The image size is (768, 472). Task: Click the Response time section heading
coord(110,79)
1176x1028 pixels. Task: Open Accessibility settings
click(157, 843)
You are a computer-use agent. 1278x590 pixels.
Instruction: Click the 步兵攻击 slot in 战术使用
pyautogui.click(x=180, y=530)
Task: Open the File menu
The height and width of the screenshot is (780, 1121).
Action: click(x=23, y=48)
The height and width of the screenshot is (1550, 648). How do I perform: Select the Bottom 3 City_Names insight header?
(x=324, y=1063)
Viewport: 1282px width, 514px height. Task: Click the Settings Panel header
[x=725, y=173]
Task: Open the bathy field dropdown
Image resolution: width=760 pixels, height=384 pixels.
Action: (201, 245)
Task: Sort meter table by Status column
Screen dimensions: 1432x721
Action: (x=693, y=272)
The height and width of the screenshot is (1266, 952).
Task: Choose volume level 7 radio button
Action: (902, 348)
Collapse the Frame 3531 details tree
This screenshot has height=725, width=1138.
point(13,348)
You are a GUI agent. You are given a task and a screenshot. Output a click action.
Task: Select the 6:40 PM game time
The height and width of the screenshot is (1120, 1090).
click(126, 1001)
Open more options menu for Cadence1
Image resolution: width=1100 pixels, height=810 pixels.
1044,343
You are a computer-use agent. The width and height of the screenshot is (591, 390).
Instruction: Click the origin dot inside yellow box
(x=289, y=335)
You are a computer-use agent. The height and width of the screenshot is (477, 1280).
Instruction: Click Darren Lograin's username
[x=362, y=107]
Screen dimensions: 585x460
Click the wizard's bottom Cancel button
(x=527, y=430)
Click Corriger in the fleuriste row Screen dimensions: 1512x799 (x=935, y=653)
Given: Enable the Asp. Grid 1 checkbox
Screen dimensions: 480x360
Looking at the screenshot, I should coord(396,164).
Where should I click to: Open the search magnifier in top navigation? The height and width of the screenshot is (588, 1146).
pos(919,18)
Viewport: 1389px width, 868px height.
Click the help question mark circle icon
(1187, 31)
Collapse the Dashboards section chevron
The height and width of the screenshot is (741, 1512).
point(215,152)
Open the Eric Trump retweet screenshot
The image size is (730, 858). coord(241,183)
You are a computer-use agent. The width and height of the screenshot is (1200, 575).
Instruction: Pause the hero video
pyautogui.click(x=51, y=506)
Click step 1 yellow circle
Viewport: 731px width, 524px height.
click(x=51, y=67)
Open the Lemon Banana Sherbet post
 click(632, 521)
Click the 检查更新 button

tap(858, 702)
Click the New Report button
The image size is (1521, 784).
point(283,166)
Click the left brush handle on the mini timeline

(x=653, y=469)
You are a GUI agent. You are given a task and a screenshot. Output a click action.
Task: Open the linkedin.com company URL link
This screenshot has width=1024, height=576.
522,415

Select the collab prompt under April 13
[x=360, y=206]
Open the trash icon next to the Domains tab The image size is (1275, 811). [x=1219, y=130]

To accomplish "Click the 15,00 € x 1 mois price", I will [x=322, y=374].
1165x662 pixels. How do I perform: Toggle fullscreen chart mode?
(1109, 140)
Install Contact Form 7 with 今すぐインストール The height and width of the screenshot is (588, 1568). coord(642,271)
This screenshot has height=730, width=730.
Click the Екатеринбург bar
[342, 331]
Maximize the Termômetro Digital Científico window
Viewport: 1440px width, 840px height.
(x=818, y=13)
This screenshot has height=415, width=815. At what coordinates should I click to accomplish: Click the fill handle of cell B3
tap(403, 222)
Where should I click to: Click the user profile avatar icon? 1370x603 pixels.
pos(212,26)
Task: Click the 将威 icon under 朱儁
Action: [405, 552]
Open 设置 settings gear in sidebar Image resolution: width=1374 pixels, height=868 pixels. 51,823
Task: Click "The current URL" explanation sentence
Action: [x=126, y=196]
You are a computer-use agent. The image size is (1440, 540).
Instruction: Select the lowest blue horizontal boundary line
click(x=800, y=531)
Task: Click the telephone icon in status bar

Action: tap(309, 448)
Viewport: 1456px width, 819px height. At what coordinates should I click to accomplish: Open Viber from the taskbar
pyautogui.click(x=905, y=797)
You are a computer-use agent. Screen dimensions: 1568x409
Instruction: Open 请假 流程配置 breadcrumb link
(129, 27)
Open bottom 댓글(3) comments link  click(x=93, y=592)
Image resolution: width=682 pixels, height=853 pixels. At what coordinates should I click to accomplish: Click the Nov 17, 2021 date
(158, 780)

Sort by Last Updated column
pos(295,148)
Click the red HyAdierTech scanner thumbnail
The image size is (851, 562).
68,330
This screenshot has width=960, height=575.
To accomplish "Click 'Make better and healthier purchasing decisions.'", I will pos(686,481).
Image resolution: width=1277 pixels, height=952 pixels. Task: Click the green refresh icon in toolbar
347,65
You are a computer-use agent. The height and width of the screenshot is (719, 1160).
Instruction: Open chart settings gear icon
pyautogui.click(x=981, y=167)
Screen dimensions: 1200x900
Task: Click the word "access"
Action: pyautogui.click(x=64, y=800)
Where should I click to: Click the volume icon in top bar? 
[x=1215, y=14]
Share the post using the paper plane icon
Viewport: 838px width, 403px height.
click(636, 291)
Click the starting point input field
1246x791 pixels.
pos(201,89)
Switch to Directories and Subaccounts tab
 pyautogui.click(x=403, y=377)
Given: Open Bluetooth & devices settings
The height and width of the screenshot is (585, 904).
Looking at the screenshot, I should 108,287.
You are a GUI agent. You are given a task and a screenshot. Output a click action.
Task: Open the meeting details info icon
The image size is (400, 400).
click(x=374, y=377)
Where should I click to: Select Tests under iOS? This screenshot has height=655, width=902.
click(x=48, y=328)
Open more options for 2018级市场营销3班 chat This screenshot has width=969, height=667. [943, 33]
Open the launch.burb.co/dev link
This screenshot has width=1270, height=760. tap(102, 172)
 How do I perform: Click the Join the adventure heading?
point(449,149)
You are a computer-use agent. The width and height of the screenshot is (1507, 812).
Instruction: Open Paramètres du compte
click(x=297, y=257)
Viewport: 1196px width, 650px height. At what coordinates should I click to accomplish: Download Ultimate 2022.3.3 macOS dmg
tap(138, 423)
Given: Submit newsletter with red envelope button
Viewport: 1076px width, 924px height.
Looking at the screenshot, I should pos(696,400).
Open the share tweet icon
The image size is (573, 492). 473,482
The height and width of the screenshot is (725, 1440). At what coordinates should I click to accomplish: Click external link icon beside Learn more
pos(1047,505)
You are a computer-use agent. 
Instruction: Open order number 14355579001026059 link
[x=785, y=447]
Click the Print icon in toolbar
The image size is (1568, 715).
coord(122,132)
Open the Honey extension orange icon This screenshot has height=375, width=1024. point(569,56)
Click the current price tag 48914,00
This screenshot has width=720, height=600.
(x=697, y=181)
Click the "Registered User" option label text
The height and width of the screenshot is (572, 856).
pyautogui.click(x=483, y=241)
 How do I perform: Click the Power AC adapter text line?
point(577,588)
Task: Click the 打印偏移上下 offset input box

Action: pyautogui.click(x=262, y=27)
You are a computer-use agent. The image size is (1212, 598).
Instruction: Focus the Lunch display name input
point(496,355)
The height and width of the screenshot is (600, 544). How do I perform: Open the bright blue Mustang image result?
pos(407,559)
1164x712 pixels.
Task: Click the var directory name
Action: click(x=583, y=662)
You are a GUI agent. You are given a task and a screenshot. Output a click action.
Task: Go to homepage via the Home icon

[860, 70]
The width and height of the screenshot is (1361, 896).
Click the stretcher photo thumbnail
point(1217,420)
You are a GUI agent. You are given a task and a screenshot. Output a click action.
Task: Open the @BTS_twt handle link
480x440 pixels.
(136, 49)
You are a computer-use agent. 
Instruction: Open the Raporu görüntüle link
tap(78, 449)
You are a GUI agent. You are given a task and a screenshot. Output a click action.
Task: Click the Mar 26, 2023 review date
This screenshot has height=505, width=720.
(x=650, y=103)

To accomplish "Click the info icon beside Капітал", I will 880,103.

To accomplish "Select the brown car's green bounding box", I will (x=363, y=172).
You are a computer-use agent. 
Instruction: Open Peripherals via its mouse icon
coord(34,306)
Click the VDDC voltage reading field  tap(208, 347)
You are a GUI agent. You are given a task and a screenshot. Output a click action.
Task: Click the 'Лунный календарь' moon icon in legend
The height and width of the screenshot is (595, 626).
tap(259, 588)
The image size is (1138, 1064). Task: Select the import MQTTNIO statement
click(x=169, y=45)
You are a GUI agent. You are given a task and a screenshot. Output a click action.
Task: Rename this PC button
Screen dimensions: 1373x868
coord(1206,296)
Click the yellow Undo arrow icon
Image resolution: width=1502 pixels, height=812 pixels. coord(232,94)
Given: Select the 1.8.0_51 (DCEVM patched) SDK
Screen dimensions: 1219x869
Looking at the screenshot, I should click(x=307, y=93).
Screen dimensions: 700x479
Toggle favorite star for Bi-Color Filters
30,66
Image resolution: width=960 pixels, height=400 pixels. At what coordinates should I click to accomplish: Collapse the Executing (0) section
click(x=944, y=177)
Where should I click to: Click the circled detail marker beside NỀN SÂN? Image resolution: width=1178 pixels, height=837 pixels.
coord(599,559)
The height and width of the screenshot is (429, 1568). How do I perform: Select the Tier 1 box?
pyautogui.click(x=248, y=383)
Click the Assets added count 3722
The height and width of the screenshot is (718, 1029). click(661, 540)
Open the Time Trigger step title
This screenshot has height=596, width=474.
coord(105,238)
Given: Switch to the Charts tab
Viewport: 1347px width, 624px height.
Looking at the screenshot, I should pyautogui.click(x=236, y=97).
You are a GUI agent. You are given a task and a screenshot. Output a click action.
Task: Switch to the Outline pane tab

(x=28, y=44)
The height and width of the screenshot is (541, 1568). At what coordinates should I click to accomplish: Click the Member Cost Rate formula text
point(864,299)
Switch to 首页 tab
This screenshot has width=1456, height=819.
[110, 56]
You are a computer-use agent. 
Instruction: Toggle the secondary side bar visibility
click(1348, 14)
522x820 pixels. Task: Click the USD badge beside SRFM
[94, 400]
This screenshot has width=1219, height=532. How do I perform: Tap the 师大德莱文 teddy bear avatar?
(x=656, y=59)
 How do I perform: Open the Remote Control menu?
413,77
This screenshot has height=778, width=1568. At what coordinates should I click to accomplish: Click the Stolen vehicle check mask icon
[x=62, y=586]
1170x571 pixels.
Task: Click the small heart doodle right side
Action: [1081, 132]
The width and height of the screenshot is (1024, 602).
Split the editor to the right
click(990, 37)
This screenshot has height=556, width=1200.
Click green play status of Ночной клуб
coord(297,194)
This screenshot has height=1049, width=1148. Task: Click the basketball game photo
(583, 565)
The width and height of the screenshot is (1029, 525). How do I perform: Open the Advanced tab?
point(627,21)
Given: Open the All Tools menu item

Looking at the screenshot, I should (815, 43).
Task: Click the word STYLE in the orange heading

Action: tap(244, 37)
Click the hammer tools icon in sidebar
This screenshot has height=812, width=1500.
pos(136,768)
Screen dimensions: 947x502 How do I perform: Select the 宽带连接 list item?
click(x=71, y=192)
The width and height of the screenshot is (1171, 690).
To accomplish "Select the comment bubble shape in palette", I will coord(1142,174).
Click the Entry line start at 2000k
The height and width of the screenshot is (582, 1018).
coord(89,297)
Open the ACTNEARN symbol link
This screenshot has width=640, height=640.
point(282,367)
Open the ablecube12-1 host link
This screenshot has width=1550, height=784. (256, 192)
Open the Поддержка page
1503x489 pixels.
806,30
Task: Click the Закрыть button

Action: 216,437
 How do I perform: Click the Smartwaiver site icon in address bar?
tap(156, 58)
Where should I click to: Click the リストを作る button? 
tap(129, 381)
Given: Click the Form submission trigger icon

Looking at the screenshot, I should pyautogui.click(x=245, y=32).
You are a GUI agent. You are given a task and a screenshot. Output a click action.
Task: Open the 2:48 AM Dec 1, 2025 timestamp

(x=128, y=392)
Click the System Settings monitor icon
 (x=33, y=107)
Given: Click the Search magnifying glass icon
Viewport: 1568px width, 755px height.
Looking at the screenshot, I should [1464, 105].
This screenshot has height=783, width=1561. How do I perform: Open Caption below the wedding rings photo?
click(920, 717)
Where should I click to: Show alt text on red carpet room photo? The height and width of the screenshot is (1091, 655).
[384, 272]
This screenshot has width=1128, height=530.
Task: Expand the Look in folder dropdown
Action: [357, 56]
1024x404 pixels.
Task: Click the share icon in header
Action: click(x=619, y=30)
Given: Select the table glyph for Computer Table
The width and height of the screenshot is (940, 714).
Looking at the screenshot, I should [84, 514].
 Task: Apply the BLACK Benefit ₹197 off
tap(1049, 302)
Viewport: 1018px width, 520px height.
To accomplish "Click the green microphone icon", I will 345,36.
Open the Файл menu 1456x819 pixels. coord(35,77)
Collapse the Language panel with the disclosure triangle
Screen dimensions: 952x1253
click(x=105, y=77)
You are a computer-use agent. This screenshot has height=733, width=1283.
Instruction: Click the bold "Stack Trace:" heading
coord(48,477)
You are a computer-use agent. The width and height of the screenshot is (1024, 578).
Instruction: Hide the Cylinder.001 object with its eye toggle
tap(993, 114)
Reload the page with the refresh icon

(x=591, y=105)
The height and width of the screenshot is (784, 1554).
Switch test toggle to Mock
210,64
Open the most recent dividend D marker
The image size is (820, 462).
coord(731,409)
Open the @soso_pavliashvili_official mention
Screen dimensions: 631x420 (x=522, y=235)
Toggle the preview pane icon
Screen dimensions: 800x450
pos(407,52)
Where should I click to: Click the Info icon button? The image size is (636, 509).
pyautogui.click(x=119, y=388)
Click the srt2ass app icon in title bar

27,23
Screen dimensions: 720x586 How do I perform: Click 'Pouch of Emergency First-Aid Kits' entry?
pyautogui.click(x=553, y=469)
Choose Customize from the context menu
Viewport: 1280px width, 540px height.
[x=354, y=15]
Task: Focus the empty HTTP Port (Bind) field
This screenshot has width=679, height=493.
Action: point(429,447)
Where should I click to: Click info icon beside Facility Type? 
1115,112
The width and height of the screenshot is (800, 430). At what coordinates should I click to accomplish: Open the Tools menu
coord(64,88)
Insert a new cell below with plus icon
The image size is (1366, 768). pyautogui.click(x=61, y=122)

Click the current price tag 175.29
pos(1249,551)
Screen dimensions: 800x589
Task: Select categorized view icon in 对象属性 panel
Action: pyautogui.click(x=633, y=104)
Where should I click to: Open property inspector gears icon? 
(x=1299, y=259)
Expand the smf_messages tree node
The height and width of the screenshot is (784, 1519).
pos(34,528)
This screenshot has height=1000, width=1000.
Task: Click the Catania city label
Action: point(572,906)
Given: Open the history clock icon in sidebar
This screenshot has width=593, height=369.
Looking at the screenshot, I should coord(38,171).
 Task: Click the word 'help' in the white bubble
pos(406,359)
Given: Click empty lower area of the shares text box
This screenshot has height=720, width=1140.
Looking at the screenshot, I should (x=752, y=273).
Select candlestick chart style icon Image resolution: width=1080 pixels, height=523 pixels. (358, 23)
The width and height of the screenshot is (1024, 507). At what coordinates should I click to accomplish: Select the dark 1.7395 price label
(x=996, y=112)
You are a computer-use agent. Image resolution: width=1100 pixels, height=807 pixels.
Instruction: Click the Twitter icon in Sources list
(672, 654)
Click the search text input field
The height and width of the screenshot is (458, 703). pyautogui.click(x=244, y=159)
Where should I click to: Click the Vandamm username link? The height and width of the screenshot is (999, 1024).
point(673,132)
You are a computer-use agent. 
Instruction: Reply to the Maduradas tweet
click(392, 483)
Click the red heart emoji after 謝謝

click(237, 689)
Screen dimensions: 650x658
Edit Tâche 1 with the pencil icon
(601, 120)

========================

* _Activity_
All lines from the first line of the listing above through the line containing "Task: Open the File menu" are to be retyped exactly. Leave out any other line.

* _Written solution_
The image size is (768, 472). Task: Click the Response time section heading
coord(110,79)
1176x1028 pixels. Task: Open Accessibility settings
click(157, 843)
You are a computer-use agent. 1278x590 pixels.
Instruction: Click the 步兵攻击 slot in 战术使用
pyautogui.click(x=180, y=530)
Task: Open the File menu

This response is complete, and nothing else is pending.